Nonetheless, the baseball analogy is useful in illustrating what Sigma1 Software will be able to do for fund managers and investors.  Instead of building a baseball roster, you are building an investment portfolio.  In the classic “CAPM” investing model, the cost function is standard deviation (risk), and the utility function is expected returnHistorical standard deviation is easy to compute, but expected return is much harder to accurately compute.

Now, if you are an active fund manager, you probably have in-house analysts paid to help you pick stocks (just like GM’s have scouts).  But scouting reports from analysts do not a portfolio make… even if your analysts are giving you positive-alpha stock picks.
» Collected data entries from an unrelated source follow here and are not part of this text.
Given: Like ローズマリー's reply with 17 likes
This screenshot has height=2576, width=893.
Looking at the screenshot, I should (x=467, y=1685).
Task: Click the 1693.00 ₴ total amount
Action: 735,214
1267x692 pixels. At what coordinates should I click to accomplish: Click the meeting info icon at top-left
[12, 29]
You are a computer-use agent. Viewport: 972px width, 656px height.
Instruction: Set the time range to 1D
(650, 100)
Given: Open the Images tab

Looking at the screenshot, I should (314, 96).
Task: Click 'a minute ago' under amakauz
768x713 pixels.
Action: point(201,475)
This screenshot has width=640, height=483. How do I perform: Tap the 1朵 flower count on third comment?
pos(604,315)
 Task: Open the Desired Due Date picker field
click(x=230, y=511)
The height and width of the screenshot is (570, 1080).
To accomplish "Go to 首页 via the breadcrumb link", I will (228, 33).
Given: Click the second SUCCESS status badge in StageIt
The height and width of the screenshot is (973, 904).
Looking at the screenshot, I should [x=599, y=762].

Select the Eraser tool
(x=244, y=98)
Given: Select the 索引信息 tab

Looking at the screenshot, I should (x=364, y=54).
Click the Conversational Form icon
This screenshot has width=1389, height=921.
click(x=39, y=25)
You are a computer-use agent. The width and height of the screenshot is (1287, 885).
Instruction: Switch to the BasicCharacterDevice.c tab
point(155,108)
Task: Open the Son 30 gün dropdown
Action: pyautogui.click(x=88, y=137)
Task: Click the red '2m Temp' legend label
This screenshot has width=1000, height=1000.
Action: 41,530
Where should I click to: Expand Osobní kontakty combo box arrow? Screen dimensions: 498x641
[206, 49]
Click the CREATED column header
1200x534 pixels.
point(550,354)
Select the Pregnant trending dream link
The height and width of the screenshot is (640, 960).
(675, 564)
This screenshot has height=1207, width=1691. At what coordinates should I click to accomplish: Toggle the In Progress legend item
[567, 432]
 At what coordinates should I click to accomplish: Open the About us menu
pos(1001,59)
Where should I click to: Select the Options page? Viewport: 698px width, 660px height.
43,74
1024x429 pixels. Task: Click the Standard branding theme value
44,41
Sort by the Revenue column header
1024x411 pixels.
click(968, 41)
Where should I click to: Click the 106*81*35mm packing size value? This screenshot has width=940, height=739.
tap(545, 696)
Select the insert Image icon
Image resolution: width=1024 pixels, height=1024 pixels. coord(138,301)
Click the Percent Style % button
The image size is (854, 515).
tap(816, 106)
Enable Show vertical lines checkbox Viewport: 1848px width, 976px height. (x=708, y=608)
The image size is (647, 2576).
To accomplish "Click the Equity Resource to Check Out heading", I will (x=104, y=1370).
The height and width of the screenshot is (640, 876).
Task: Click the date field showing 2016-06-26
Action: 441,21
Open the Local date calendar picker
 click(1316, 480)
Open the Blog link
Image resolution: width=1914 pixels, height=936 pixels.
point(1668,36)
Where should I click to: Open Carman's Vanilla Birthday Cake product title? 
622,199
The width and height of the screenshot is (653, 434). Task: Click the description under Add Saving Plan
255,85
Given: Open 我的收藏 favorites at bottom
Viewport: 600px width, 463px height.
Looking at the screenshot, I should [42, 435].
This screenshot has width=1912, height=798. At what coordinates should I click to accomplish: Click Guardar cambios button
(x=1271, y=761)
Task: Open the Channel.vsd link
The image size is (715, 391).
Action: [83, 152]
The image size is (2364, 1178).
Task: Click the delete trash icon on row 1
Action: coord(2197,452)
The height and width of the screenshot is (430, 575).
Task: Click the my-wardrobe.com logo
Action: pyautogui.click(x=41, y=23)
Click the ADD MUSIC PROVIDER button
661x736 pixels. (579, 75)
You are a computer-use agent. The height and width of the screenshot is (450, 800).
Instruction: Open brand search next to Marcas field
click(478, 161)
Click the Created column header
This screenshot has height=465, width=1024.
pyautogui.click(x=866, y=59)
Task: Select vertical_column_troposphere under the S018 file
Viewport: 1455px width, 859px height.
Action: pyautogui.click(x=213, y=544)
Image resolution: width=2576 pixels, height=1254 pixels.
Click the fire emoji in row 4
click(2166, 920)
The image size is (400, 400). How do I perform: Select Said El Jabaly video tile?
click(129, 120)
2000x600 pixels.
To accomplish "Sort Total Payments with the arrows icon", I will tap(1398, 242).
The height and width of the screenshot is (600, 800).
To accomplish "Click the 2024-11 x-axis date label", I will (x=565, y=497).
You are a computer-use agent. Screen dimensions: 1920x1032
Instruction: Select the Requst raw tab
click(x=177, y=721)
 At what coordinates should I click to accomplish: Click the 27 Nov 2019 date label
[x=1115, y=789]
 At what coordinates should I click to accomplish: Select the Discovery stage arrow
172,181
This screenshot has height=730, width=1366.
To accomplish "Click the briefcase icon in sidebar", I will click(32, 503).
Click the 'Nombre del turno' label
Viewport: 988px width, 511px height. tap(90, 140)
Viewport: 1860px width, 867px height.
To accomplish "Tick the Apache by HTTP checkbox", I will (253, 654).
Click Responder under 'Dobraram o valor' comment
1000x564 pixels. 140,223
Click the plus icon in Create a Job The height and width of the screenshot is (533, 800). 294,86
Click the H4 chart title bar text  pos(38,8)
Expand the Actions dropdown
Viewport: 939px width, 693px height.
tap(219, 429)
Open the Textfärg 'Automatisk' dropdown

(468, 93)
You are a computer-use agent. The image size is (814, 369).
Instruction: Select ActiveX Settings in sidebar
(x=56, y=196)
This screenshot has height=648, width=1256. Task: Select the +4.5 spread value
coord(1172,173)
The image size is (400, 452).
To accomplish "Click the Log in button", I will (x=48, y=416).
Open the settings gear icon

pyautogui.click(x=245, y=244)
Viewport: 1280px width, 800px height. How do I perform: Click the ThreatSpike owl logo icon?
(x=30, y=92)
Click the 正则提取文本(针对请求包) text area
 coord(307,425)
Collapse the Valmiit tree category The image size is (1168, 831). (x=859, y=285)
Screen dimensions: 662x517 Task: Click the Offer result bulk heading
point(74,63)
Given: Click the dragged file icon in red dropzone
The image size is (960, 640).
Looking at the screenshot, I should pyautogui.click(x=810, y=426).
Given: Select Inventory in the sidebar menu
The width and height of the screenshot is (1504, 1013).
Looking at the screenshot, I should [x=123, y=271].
A robust asset allocation strategy is necessary to build a robust portfolio out of your chosen list of securities.

The Vision for Sigma1 Portfolio Software

A Vision for Financial Professionals

It started with the desire to create software that would allow me to build a better portfolio for my proprietary trading fund — Software that could optimize portfolios using heuristics, cost functions, and utility functions of my own choosing.   I wanted to create portfolio software for investment managers that:

  • Allows them to select their own list of securities (or chosen dynamically from all investable securities)
  • Takes advantage of one or more “seed portfolios” if desired
  • Allows proprietary heuristics, cost functions, market models, etc. to plug seamlessly into the optimization engine
  • Isn’t limited to linear or Gaussian risk-analysis measures
  • Runs in minutes or hours, not days
  • Is capable of efficiently utilizing distributed and parallel computing resources — Scalability

A Vision for “Retail” Investors

For retail investors, the general investing public, I envision scaled-down versions of the professional portfolio optimization software.  The retail investor software will run as an application on a web server.  A free version will provide portfolio optimization for a small basket of user-chosen securities, perhaps limiting portfolio size to 10.   A paid-subscription plan will offer more features and allow retail users to build larger portfolios.

To keep the software easy to use, a variety of ready-to-use heuristics will be available.  These are likely to include:

  • Standard deviation
  • Historic best-year and worst-year analysis
  • Beta (versus common indices)
  • Diversification measures (e.g. sector, market-cap)
  • Price-to-earnings
  • Proprietary expected-return predictors

The Business of Financial Business

Personally the easiest part of the financial software business is software development.  I have been involved with sales before and feel reasonably confident about this aspect of the business.  The primary challenge for me is marketing.

Sales is a face-to-face process.  Software development is either a solo process or a collaborative process usually involving a small group of developers.  Marketing is very different.  It is a one-to-many (or few-to-many) situation.  Striking a chord with the “many” is a perpetual challenge because the feedback is indirect and slow.  With marketing, I miss the face-to-face feedback and real-time personal interaction.

Knowing that marketing is not my strongest point, I have put extra effort into SEO, SEM, social media, and web marketing.  Over the past couple weeks I have purchased about 20 new domains.  Market and entrepreneurial research has shown me that a good idea, a good product, and a good domain name are not sufficient to achieve my business goals.  I realize that solid branding and trademarks are also important.

As a holder of 4 U.S. patents, I understand the importance of IP protection.  However, I am ideologically opposed to patents on software, algorithms, and “business processes.”   Therefore I feel that I must focus on branding, trademark protection, trade-secret protection, and copyright protection.

My redoubled marketing efforts have been exhausting and I hope they will pay off.  Next I plan to get back to software creation and refinement.